Case Study

MANAGEMENT OF A PATIENT WITH AN INFECTED BELOW KNEE AMPUTATION STUMP USING VAC VERAFLO THERAPY

Published: November 18, 2019

Authors: Natalja Grohmann, Sabine Stasko

Department of Vascular Surgery, Klinikum St. Marien, Amberg

 

CASE STUDY

We report on a 62-years-old male patient with a case of PAD-related right below knee amputation, diabetes mellitus, art. hypertension, nicotine abuse and hypercholesterolemia.

The patient was admitted to our department due to a worsening of below knee amputation wound. The clinical examination showed a black necrotic, mainly dry, amputation wound. Subcutaneous pocket formation on the medial side of the stump with a turbid exudate and stinking secretion. So that a surgical revision of the amputation stump was indicated.

The procedure was carried out after appropriate preoperative preparation. The operative finding after excision of the necrotic tissue from the medial wound area was plenty of pus emptied from the cavity. The abscess cavity (depth approximately 2,5 inches) was opened, rinsed and refreshed with a sharp spoon. The avital muscle tissue was excised without reaching the bone or periosteum.

Subsequently, a VAC.ULTA with 75 mmHG negative pressure was applied continuously. After the first change of VAC, necrotic tissue appeared again in the medial wound area. That\’s why we decided for maggot therapy to dissolve the necrotic tissue. On the next day, because of a lot of foul-smelling exudate, causing the larvae to drown, we stopped the maggot therapy and started the VAC VeraFlo therapy. As irrigation solution Granudacyn was chosen. The VAC therapy time was 3 ½ hours, the Granudacyn exposure time 2 minutes at 75 mmHG negative pressure setting. After regular VAC changes (twice a week) avital tissue was successively removed localy with a scalpel. The procedure took place on our ward. A steady improvement of the wound situation was visible with each change of VAC. The total treatment with VAC VeraFlo was 33 days. The tissue became more vital and the total size of the wound smaller.

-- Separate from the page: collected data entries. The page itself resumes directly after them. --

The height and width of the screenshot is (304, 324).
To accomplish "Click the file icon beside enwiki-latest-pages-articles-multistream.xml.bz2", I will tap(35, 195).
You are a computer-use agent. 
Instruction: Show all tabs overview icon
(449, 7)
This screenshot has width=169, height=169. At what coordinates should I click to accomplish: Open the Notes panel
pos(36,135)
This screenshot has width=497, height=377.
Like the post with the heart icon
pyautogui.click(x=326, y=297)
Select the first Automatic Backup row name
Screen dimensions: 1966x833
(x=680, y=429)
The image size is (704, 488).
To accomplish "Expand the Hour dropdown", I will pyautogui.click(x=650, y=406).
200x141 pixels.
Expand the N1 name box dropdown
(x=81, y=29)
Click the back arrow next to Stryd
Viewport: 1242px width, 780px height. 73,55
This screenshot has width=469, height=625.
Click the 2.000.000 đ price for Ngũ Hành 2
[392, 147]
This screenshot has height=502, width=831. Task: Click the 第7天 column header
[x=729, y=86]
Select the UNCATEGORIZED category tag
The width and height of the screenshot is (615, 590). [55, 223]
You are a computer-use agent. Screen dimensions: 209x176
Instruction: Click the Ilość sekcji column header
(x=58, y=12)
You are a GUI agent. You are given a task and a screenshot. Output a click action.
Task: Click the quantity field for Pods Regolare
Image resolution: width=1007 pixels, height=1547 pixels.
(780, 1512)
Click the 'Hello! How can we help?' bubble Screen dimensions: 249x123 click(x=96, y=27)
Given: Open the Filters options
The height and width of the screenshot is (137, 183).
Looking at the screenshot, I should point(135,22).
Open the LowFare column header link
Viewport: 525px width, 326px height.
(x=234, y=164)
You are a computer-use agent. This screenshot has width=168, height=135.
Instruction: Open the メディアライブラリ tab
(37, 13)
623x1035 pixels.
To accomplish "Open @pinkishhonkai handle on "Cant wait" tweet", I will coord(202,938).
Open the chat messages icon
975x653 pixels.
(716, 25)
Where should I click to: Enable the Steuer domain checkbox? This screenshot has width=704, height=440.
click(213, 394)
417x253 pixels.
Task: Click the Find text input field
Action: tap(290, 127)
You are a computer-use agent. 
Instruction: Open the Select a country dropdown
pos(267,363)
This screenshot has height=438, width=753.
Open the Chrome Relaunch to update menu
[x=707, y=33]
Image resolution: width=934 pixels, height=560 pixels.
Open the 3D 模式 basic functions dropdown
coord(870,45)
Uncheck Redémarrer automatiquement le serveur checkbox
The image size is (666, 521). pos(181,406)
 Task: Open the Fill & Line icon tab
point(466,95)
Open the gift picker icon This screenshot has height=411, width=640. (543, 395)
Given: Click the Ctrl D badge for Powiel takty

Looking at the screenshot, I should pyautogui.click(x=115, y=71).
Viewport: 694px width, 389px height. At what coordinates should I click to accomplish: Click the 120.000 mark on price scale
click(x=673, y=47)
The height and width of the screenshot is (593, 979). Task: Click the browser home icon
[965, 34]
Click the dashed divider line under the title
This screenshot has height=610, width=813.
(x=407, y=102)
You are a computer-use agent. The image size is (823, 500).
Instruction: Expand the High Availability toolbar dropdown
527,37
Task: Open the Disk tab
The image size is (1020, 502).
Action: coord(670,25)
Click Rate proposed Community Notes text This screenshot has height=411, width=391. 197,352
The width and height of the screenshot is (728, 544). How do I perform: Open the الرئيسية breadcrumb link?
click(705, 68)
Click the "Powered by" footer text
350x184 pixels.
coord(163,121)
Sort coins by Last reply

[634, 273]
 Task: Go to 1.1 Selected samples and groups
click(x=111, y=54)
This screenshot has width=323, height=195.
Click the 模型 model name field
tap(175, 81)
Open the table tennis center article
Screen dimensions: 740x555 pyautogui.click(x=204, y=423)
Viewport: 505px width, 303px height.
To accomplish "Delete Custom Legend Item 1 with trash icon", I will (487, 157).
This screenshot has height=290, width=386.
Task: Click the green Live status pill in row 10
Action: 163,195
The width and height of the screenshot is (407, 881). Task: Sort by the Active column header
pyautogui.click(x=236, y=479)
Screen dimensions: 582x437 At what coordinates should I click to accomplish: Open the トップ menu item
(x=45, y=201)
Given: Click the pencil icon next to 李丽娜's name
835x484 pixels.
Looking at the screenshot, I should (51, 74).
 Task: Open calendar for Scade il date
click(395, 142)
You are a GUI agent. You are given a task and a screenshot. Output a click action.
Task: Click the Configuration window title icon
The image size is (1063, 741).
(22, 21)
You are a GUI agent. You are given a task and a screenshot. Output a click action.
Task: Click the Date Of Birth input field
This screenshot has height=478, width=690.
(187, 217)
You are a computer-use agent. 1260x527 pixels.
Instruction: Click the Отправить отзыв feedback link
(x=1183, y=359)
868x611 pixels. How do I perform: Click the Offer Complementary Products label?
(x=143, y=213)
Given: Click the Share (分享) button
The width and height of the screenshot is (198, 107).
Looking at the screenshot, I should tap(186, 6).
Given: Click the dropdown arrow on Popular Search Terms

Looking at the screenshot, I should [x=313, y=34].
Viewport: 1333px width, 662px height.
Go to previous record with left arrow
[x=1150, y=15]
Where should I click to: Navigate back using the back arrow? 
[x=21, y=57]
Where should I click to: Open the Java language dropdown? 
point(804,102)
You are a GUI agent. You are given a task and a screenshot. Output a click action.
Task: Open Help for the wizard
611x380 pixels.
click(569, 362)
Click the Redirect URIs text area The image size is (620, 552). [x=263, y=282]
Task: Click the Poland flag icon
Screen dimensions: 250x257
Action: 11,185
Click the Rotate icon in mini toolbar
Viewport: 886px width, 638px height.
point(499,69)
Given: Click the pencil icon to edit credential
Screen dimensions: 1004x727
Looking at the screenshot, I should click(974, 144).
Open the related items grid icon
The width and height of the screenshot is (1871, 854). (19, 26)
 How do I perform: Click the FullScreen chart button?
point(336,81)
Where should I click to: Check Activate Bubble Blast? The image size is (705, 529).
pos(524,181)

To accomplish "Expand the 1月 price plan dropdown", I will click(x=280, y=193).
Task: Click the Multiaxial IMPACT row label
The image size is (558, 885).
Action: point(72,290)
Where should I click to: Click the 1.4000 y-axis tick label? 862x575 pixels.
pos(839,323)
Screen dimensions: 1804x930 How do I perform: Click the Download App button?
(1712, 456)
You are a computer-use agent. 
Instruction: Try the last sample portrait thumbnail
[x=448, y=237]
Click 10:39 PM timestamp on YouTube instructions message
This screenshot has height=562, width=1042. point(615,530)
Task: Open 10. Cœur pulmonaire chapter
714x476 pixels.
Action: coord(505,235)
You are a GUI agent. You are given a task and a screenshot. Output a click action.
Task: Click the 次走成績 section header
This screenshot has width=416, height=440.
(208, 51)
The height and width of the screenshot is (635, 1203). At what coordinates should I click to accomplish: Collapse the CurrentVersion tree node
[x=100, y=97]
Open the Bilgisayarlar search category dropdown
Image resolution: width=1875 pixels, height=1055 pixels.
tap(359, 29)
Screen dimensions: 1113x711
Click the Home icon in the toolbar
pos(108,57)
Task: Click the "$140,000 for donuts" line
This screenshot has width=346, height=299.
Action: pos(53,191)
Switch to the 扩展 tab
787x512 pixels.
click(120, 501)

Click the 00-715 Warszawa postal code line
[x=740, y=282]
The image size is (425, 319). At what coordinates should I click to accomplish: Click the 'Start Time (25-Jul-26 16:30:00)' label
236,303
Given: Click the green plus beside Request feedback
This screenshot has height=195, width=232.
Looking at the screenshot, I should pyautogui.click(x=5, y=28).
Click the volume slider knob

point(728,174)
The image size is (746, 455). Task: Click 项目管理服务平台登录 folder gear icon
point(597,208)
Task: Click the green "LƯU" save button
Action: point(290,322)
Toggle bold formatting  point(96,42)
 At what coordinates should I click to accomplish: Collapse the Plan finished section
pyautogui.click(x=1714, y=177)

At this stage we were able to discharge the patient home with acti-VAC with the prior approval of the health insurance company.

The acti-VAC was continued for 20 days with great success and then ended and further conservative wound dressings were recommended. Two weeks later, the patient showed a completely healed below knee amputation stump.

Conclusion:

The VAC-VeraFlo therapy is according to our experience a very useful treatment method especially for deep, infected wound cavities or abscess cavities lead to an irrigative cleaning of the wound surface and thus a reduction of the bacterial load.

Using this method enabled us to avoid excessive intraoperative deep surgical debridement with eventual bone exposure. In our case the below knee amputation stump was preserved and a high level amputation was avoided.

It is worth mentioning that during the VAC VeraFlo therapy, the patient always stayed independent and mobile through a self-created device, which he built for his wheelchair to attach the VAC.ULTA.